Data for review:
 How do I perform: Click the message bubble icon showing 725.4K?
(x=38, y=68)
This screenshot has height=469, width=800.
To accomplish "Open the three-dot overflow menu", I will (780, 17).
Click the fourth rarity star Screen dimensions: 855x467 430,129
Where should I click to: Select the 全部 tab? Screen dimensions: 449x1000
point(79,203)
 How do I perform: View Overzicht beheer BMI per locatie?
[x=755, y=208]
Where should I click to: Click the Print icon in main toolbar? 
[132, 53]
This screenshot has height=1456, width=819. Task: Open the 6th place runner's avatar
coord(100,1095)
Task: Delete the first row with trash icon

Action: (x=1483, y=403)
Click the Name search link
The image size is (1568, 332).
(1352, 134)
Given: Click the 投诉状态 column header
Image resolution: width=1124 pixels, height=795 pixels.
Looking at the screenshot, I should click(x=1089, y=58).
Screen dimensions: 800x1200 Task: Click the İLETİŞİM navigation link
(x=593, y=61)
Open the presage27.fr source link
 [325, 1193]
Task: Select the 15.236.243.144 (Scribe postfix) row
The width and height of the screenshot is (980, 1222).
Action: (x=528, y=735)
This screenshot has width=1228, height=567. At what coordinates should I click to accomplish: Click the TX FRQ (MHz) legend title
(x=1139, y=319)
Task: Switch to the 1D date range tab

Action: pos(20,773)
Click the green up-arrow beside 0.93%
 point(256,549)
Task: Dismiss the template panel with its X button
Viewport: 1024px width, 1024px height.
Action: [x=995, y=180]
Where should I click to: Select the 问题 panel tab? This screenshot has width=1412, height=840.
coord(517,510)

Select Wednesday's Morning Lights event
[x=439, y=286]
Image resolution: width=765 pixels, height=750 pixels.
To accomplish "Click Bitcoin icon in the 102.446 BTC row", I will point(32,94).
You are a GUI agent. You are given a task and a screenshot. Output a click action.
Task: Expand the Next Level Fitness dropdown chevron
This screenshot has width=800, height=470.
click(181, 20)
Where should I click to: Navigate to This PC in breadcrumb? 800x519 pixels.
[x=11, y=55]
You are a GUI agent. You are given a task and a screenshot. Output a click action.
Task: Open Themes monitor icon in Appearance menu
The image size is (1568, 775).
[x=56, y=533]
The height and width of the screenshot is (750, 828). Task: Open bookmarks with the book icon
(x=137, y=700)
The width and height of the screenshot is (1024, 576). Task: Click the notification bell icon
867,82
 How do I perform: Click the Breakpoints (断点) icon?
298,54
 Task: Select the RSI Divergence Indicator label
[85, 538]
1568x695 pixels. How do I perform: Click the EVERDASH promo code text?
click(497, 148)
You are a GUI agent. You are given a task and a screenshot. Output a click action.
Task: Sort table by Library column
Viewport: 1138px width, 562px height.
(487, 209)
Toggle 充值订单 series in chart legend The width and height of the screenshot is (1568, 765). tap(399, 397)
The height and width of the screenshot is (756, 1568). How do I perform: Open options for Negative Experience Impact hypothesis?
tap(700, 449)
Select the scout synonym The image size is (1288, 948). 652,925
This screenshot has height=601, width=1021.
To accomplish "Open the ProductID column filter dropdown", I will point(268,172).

What to do:
Your answer should be the whole listing above, repeated exactly as it appears.

Written response:
 How do I perform: Click the message bubble icon showing 725.4K?
(x=38, y=68)
This screenshot has height=469, width=800.
To accomplish "Open the three-dot overflow menu", I will (780, 17).
Click the fourth rarity star Screen dimensions: 855x467 430,129
Where should I click to: Select the 全部 tab? Screen dimensions: 449x1000
point(79,203)
 How do I perform: View Overzicht beheer BMI per locatie?
[x=755, y=208]
Where should I click to: Click the Print icon in main toolbar? 
[132, 53]
This screenshot has height=1456, width=819. Task: Open the 6th place runner's avatar
coord(100,1095)
Task: Delete the first row with trash icon

Action: (x=1483, y=403)
Click the Name search link
The image size is (1568, 332).
(1352, 134)
Given: Click the 投诉状态 column header
Image resolution: width=1124 pixels, height=795 pixels.
Looking at the screenshot, I should click(x=1089, y=58).
Screen dimensions: 800x1200 Task: Click the İLETİŞİM navigation link
(x=593, y=61)
Open the presage27.fr source link
 [325, 1193]
Task: Select the 15.236.243.144 (Scribe postfix) row
The width and height of the screenshot is (980, 1222).
Action: (x=528, y=735)
This screenshot has width=1228, height=567. At what coordinates should I click to accomplish: Click the TX FRQ (MHz) legend title
(x=1139, y=319)
Task: Switch to the 1D date range tab

Action: pos(20,773)
Click the green up-arrow beside 0.93%
 point(256,549)
Task: Dismiss the template panel with its X button
Viewport: 1024px width, 1024px height.
Action: [x=995, y=180]
Where should I click to: Select the 问题 panel tab? This screenshot has width=1412, height=840.
coord(517,510)

Select Wednesday's Morning Lights event
[x=439, y=286]
Image resolution: width=765 pixels, height=750 pixels.
To accomplish "Click Bitcoin icon in the 102.446 BTC row", I will point(32,94).
You are a GUI agent. You are given a task and a screenshot. Output a click action.
Task: Expand the Next Level Fitness dropdown chevron
This screenshot has width=800, height=470.
click(181, 20)
Where should I click to: Navigate to This PC in breadcrumb? 800x519 pixels.
[x=11, y=55]
You are a GUI agent. You are given a task and a screenshot. Output a click action.
Task: Open Themes monitor icon in Appearance menu
The image size is (1568, 775).
[x=56, y=533]
The height and width of the screenshot is (750, 828). Task: Open bookmarks with the book icon
(x=137, y=700)
The width and height of the screenshot is (1024, 576). Task: Click the notification bell icon
867,82
 How do I perform: Click the Breakpoints (断点) icon?
298,54
 Task: Select the RSI Divergence Indicator label
[85, 538]
1568x695 pixels. How do I perform: Click the EVERDASH promo code text?
click(497, 148)
You are a GUI agent. You are given a task and a screenshot. Output a click action.
Task: Sort table by Library column
Viewport: 1138px width, 562px height.
(487, 209)
Toggle 充值订单 series in chart legend The width and height of the screenshot is (1568, 765). tap(399, 397)
The height and width of the screenshot is (756, 1568). How do I perform: Open options for Negative Experience Impact hypothesis?
tap(700, 449)
Select the scout synonym The image size is (1288, 948). 652,925
This screenshot has height=601, width=1021.
To accomplish "Open the ProductID column filter dropdown", I will point(268,172).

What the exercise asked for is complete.